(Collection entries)
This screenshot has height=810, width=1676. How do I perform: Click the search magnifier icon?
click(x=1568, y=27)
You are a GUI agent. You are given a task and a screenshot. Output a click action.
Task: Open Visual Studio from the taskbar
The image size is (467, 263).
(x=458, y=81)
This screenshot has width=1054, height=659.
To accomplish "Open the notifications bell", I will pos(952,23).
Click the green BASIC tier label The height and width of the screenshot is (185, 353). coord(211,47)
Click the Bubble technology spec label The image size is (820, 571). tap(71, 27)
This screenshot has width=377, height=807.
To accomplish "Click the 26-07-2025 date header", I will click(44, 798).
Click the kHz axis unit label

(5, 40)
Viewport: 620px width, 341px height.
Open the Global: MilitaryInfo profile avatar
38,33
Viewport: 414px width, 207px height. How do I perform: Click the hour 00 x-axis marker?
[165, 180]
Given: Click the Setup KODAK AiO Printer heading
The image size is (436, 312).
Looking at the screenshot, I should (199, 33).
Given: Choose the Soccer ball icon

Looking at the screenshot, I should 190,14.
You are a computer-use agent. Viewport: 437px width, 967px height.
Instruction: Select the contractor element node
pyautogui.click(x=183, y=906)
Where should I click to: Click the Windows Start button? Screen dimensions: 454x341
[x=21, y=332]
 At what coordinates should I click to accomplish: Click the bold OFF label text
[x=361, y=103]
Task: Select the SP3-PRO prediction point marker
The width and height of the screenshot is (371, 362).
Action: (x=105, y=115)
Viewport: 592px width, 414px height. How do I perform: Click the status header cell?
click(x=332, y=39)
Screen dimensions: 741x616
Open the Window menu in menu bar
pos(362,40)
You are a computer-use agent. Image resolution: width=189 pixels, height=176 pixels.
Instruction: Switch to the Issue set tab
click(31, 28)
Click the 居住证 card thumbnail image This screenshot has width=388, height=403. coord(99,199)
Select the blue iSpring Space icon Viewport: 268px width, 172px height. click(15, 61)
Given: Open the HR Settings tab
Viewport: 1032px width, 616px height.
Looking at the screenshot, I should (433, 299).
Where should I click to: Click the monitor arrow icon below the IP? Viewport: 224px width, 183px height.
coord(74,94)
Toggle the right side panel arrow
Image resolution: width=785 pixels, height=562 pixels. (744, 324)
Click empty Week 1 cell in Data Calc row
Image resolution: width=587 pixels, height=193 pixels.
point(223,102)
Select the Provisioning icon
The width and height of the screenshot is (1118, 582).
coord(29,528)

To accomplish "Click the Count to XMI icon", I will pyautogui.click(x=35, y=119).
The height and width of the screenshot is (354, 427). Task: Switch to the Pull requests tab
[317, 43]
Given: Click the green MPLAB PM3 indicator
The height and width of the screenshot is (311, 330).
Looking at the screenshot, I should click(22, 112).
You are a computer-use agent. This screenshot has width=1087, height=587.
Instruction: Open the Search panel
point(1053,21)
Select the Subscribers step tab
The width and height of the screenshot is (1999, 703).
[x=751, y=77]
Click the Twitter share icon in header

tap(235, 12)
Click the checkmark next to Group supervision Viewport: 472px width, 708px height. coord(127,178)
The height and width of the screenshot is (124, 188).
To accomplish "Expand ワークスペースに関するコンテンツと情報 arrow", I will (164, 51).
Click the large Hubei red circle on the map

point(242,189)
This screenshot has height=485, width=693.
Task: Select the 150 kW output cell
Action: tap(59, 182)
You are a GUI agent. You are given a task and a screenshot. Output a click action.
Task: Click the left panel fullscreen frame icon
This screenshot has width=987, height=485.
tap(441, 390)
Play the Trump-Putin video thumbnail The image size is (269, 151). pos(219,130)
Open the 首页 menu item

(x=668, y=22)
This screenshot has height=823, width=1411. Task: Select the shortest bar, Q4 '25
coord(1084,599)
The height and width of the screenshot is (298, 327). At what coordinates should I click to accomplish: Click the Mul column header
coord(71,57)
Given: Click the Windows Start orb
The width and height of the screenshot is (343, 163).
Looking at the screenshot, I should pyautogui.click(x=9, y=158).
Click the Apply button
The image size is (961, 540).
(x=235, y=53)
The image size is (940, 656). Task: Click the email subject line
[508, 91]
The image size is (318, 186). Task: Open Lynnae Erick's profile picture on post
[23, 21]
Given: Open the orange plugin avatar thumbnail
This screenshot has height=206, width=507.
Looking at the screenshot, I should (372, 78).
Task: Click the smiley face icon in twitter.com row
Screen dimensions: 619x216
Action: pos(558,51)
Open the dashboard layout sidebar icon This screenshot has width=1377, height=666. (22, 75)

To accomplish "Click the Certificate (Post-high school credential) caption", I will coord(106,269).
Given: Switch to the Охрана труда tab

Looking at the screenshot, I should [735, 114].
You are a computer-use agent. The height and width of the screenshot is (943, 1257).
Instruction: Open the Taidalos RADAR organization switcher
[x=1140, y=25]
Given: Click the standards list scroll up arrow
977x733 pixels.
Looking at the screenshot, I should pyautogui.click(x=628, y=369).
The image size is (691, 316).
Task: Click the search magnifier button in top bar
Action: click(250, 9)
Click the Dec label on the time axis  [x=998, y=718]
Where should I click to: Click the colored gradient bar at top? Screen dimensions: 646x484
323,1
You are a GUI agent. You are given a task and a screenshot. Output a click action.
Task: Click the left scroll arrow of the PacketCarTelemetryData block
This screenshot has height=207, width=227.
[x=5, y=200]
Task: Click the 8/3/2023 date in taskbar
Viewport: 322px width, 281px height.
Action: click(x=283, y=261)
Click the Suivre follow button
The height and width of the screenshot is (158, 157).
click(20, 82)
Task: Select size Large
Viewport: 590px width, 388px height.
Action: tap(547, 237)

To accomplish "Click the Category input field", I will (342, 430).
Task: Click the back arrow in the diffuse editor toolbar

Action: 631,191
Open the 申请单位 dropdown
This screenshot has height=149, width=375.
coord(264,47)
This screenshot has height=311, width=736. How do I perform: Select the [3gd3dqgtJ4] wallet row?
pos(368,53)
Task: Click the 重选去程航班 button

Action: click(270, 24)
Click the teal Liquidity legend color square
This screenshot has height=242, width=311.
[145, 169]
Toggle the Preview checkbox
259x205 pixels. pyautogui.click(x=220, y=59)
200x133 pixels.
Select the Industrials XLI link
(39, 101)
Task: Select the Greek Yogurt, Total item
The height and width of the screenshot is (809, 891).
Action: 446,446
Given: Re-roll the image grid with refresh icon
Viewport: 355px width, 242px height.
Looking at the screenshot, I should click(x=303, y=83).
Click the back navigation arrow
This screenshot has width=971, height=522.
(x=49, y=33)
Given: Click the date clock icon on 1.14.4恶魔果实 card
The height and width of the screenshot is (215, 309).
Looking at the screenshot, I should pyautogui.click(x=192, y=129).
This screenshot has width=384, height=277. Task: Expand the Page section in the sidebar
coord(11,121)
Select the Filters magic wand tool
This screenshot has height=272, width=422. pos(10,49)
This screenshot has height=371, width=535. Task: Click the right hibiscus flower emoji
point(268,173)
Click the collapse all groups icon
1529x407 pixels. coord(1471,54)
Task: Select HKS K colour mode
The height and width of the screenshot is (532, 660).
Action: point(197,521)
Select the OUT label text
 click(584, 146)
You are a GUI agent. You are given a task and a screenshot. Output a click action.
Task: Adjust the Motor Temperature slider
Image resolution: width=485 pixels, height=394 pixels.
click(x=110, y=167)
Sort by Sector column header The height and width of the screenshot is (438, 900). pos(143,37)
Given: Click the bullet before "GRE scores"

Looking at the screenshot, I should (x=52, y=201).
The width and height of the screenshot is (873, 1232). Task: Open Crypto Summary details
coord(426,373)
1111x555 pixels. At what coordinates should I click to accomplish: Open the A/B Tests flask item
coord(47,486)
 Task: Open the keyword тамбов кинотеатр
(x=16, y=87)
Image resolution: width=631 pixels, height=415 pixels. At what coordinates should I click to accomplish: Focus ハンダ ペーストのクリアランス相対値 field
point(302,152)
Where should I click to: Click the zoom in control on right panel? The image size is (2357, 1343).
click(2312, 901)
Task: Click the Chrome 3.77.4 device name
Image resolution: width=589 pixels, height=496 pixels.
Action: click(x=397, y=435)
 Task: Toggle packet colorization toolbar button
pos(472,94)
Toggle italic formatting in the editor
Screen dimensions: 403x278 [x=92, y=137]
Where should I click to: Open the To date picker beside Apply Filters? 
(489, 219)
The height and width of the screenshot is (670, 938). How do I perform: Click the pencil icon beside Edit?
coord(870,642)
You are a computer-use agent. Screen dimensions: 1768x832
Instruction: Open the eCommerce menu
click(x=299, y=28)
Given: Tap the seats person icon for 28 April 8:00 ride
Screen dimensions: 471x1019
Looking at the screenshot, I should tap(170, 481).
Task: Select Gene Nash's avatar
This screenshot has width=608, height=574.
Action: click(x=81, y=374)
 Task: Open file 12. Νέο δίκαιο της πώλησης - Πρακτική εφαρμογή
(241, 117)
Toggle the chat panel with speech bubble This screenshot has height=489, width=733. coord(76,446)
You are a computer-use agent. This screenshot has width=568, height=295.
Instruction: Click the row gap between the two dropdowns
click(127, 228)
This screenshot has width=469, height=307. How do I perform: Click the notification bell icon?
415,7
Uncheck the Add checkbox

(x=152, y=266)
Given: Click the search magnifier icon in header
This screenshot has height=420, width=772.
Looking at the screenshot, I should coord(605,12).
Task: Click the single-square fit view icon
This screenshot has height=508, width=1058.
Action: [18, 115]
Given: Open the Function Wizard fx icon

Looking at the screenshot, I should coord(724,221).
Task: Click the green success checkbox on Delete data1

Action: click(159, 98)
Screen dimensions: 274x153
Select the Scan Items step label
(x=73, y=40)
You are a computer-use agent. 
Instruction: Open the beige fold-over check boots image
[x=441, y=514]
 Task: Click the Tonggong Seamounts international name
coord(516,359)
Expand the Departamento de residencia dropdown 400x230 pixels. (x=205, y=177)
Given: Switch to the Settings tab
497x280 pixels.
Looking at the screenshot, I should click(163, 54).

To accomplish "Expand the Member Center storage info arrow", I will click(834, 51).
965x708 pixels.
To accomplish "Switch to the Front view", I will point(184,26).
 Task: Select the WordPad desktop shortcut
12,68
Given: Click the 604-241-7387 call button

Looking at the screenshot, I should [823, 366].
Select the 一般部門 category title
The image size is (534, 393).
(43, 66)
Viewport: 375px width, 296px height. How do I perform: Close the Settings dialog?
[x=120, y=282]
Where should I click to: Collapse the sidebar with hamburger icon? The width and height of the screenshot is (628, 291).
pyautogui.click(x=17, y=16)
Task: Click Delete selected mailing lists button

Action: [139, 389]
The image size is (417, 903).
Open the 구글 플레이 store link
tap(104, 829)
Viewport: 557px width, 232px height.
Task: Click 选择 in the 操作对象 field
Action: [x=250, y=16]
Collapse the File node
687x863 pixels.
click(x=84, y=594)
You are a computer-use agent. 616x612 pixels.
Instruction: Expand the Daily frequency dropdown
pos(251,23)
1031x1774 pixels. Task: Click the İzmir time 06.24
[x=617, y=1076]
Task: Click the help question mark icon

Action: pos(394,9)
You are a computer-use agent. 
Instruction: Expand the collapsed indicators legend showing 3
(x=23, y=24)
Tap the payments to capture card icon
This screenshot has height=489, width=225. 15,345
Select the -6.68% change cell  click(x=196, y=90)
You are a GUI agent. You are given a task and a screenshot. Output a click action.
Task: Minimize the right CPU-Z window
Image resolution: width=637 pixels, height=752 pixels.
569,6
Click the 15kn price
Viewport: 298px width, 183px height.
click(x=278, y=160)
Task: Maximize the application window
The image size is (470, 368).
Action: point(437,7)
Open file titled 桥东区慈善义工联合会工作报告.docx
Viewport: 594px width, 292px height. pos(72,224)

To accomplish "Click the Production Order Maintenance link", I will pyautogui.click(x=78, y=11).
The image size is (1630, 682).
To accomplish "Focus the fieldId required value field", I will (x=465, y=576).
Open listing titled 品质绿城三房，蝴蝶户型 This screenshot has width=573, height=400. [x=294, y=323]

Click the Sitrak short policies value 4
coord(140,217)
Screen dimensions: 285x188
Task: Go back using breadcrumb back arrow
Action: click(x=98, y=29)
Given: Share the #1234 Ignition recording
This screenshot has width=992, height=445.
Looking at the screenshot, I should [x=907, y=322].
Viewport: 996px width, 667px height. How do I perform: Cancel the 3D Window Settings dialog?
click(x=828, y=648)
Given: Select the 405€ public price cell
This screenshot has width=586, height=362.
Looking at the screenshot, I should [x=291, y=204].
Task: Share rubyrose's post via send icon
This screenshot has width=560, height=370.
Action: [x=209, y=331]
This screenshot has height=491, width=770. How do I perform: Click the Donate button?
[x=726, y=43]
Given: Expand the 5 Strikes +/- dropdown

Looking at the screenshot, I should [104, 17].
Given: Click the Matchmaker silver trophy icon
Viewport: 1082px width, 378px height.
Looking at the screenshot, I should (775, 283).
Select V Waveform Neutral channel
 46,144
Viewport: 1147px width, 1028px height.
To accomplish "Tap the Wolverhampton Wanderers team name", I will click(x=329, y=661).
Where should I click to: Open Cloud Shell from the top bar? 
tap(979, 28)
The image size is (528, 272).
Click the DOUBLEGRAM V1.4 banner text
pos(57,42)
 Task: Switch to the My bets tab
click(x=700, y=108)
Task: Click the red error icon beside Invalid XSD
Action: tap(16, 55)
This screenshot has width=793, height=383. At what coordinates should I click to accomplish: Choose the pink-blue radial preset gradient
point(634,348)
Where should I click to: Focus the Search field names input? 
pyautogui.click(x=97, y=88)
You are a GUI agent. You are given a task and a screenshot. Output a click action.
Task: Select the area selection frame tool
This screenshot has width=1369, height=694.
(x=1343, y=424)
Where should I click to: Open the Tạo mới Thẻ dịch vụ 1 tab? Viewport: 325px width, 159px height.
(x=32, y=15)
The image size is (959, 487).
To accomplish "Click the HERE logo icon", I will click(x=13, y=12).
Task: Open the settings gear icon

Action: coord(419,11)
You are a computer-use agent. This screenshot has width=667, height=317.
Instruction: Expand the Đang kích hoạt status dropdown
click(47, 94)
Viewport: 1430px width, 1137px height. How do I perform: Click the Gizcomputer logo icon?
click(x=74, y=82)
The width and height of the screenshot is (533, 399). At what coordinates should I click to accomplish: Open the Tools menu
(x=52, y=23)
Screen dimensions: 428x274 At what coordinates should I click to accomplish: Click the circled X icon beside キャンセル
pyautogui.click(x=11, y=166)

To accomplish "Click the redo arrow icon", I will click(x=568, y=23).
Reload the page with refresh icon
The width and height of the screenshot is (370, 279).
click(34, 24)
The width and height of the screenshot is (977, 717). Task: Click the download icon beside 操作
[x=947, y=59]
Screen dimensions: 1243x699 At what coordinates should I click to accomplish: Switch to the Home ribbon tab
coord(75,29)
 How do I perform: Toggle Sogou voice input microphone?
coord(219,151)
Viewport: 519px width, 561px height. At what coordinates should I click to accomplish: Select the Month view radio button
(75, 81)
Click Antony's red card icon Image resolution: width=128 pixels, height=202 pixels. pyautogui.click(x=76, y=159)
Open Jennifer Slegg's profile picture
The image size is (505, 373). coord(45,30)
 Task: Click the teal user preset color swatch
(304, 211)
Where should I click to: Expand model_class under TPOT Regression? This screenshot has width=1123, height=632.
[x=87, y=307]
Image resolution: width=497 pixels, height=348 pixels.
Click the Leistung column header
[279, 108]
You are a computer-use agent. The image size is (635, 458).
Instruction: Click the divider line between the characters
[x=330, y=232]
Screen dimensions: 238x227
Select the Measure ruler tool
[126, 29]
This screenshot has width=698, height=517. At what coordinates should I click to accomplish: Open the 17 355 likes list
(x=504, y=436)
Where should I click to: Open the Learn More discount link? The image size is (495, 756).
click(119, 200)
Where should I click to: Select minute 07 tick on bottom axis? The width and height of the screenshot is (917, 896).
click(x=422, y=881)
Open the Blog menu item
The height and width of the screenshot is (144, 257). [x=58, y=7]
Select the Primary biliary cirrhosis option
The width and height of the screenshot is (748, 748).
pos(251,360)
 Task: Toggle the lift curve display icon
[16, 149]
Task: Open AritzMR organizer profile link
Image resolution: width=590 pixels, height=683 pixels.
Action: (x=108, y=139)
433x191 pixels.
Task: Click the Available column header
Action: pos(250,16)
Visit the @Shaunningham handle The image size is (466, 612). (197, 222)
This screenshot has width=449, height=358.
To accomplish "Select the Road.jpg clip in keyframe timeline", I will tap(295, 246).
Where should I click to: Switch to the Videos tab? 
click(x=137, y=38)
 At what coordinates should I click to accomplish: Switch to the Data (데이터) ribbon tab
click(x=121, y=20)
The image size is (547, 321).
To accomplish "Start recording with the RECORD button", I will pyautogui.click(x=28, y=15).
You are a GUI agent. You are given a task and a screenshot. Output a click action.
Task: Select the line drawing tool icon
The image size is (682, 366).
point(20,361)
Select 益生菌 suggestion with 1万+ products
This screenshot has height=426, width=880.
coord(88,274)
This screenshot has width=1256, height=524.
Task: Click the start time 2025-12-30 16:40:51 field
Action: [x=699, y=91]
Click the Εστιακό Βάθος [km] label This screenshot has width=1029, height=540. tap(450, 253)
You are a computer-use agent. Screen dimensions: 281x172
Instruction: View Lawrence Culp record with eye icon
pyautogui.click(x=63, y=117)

▸ TASK DETAILS
Once the line with "Click the Dec" is found in the records above, print exactly that line and every line after it through the line with "Click the back navigation arrow".

▸ ANSWER SPACE
Click the Dec label on the time axis  [x=998, y=718]
Where should I click to: Click the colored gradient bar at top? Screen dimensions: 646x484
323,1
You are a GUI agent. You are given a task and a screenshot. Output a click action.
Task: Click the left scroll arrow of the PacketCarTelemetryData block
This screenshot has height=207, width=227.
[x=5, y=200]
Task: Click the 8/3/2023 date in taskbar
Viewport: 322px width, 281px height.
Action: click(x=283, y=261)
Click the Suivre follow button
The height and width of the screenshot is (158, 157).
click(20, 82)
Task: Select size Large
Viewport: 590px width, 388px height.
Action: tap(547, 237)

To accomplish "Click the Category input field", I will (342, 430).
Task: Click the back arrow in the diffuse editor toolbar

Action: 631,191
Open the 申请单位 dropdown
This screenshot has height=149, width=375.
coord(264,47)
This screenshot has height=311, width=736. How do I perform: Select the [3gd3dqgtJ4] wallet row?
pos(368,53)
Task: Click the 重选去程航班 button

Action: click(270, 24)
Click the teal Liquidity legend color square
This screenshot has height=242, width=311.
[145, 169]
Toggle the Preview checkbox
259x205 pixels. pyautogui.click(x=220, y=59)
200x133 pixels.
Select the Industrials XLI link
(39, 101)
Task: Select the Greek Yogurt, Total item
The height and width of the screenshot is (809, 891).
Action: 446,446
Given: Re-roll the image grid with refresh icon
Viewport: 355px width, 242px height.
Looking at the screenshot, I should click(x=303, y=83).
Click the back navigation arrow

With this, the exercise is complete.